→ Required action: Starting with the first line and ending with the last, transcribe the data exactly.

__________________________________________________

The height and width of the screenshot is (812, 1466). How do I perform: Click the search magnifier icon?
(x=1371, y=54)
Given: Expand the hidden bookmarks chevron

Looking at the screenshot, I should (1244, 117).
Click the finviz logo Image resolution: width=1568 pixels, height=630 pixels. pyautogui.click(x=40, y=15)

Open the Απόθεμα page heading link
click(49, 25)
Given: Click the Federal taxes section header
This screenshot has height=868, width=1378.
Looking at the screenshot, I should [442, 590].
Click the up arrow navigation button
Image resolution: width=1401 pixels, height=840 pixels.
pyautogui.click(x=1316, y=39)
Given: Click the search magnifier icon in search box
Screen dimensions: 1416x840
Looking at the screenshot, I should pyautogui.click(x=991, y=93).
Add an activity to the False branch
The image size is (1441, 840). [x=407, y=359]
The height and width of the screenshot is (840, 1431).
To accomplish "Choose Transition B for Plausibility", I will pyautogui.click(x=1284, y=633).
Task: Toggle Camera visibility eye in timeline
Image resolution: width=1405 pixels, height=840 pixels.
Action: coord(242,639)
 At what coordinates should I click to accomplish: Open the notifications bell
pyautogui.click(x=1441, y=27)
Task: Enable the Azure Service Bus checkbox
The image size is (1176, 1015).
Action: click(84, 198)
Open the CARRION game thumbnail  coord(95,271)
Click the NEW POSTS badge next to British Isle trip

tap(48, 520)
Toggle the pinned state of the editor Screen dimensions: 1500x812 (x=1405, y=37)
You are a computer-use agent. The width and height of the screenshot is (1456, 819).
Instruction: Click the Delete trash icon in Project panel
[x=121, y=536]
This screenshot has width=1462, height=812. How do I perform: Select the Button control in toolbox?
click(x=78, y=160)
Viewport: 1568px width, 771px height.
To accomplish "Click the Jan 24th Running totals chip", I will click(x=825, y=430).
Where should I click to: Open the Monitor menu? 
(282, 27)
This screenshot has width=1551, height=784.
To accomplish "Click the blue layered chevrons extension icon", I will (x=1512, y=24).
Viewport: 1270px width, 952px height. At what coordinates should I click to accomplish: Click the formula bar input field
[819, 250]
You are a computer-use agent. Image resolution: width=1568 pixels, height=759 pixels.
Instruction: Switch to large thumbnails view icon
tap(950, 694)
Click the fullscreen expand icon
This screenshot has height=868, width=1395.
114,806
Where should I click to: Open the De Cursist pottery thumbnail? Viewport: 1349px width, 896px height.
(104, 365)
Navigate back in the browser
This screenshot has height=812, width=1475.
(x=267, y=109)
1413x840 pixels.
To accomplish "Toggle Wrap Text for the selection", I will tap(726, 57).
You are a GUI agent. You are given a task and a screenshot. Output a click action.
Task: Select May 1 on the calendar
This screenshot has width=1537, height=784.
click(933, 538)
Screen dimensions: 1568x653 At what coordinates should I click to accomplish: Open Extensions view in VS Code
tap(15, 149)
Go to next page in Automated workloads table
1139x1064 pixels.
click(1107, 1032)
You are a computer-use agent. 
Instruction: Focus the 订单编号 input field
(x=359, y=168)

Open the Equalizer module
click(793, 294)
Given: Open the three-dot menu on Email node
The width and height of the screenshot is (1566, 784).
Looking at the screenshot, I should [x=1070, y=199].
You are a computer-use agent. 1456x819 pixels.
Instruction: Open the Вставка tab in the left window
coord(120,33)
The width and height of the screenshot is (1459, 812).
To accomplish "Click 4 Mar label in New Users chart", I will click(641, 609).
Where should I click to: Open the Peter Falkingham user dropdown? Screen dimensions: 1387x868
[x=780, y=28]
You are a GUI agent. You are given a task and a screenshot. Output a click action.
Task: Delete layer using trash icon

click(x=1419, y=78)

__________________________________________________

→ Completed exercise:
The height and width of the screenshot is (812, 1466). How do I perform: Click the search magnifier icon?
(x=1371, y=54)
Given: Expand the hidden bookmarks chevron

Looking at the screenshot, I should (1244, 117).
Click the finviz logo Image resolution: width=1568 pixels, height=630 pixels. pyautogui.click(x=40, y=15)

Open the Απόθεμα page heading link
click(49, 25)
Given: Click the Federal taxes section header
This screenshot has height=868, width=1378.
Looking at the screenshot, I should [442, 590].
Click the up arrow navigation button
Image resolution: width=1401 pixels, height=840 pixels.
pyautogui.click(x=1316, y=39)
Given: Click the search magnifier icon in search box
Screen dimensions: 1416x840
Looking at the screenshot, I should pyautogui.click(x=991, y=93).
Add an activity to the False branch
The image size is (1441, 840). [x=407, y=359]
The height and width of the screenshot is (840, 1431).
To accomplish "Choose Transition B for Plausibility", I will pyautogui.click(x=1284, y=633).
Task: Toggle Camera visibility eye in timeline
Image resolution: width=1405 pixels, height=840 pixels.
Action: coord(242,639)
 At what coordinates should I click to accomplish: Open the notifications bell
pyautogui.click(x=1441, y=27)
Task: Enable the Azure Service Bus checkbox
The image size is (1176, 1015).
Action: click(84, 198)
Open the CARRION game thumbnail  coord(95,271)
Click the NEW POSTS badge next to British Isle trip

tap(48, 520)
Toggle the pinned state of the editor Screen dimensions: 1500x812 (x=1405, y=37)
You are a computer-use agent. The width and height of the screenshot is (1456, 819).
Instruction: Click the Delete trash icon in Project panel
[x=121, y=536]
This screenshot has width=1462, height=812. How do I perform: Select the Button control in toolbox?
click(x=78, y=160)
Viewport: 1568px width, 771px height.
To accomplish "Click the Jan 24th Running totals chip", I will click(x=825, y=430).
Where should I click to: Open the Monitor menu? 
(282, 27)
This screenshot has width=1551, height=784.
To accomplish "Click the blue layered chevrons extension icon", I will (x=1512, y=24).
Viewport: 1270px width, 952px height. At what coordinates should I click to accomplish: Click the formula bar input field
[819, 250]
You are a computer-use agent. Image resolution: width=1568 pixels, height=759 pixels.
Instruction: Switch to large thumbnails view icon
tap(950, 694)
Click the fullscreen expand icon
This screenshot has height=868, width=1395.
114,806
Where should I click to: Open the De Cursist pottery thumbnail? Viewport: 1349px width, 896px height.
(104, 365)
Navigate back in the browser
This screenshot has height=812, width=1475.
(x=267, y=109)
1413x840 pixels.
To accomplish "Toggle Wrap Text for the selection", I will tap(726, 57).
You are a GUI agent. You are given a task and a screenshot. Output a click action.
Task: Select May 1 on the calendar
This screenshot has width=1537, height=784.
click(933, 538)
Screen dimensions: 1568x653 At what coordinates should I click to accomplish: Open Extensions view in VS Code
tap(15, 149)
Go to next page in Automated workloads table
1139x1064 pixels.
click(1107, 1032)
You are a computer-use agent. 
Instruction: Focus the 订单编号 input field
(x=359, y=168)

Open the Equalizer module
click(793, 294)
Given: Open the three-dot menu on Email node
The width and height of the screenshot is (1566, 784).
Looking at the screenshot, I should [x=1070, y=199].
You are a computer-use agent. 1456x819 pixels.
Instruction: Open the Вставка tab in the left window
coord(120,33)
The width and height of the screenshot is (1459, 812).
To accomplish "Click 4 Mar label in New Users chart", I will click(641, 609).
Where should I click to: Open the Peter Falkingham user dropdown? Screen dimensions: 1387x868
[x=780, y=28]
You are a GUI agent. You are given a task and a screenshot. Output a click action.
Task: Delete layer using trash icon

click(x=1419, y=78)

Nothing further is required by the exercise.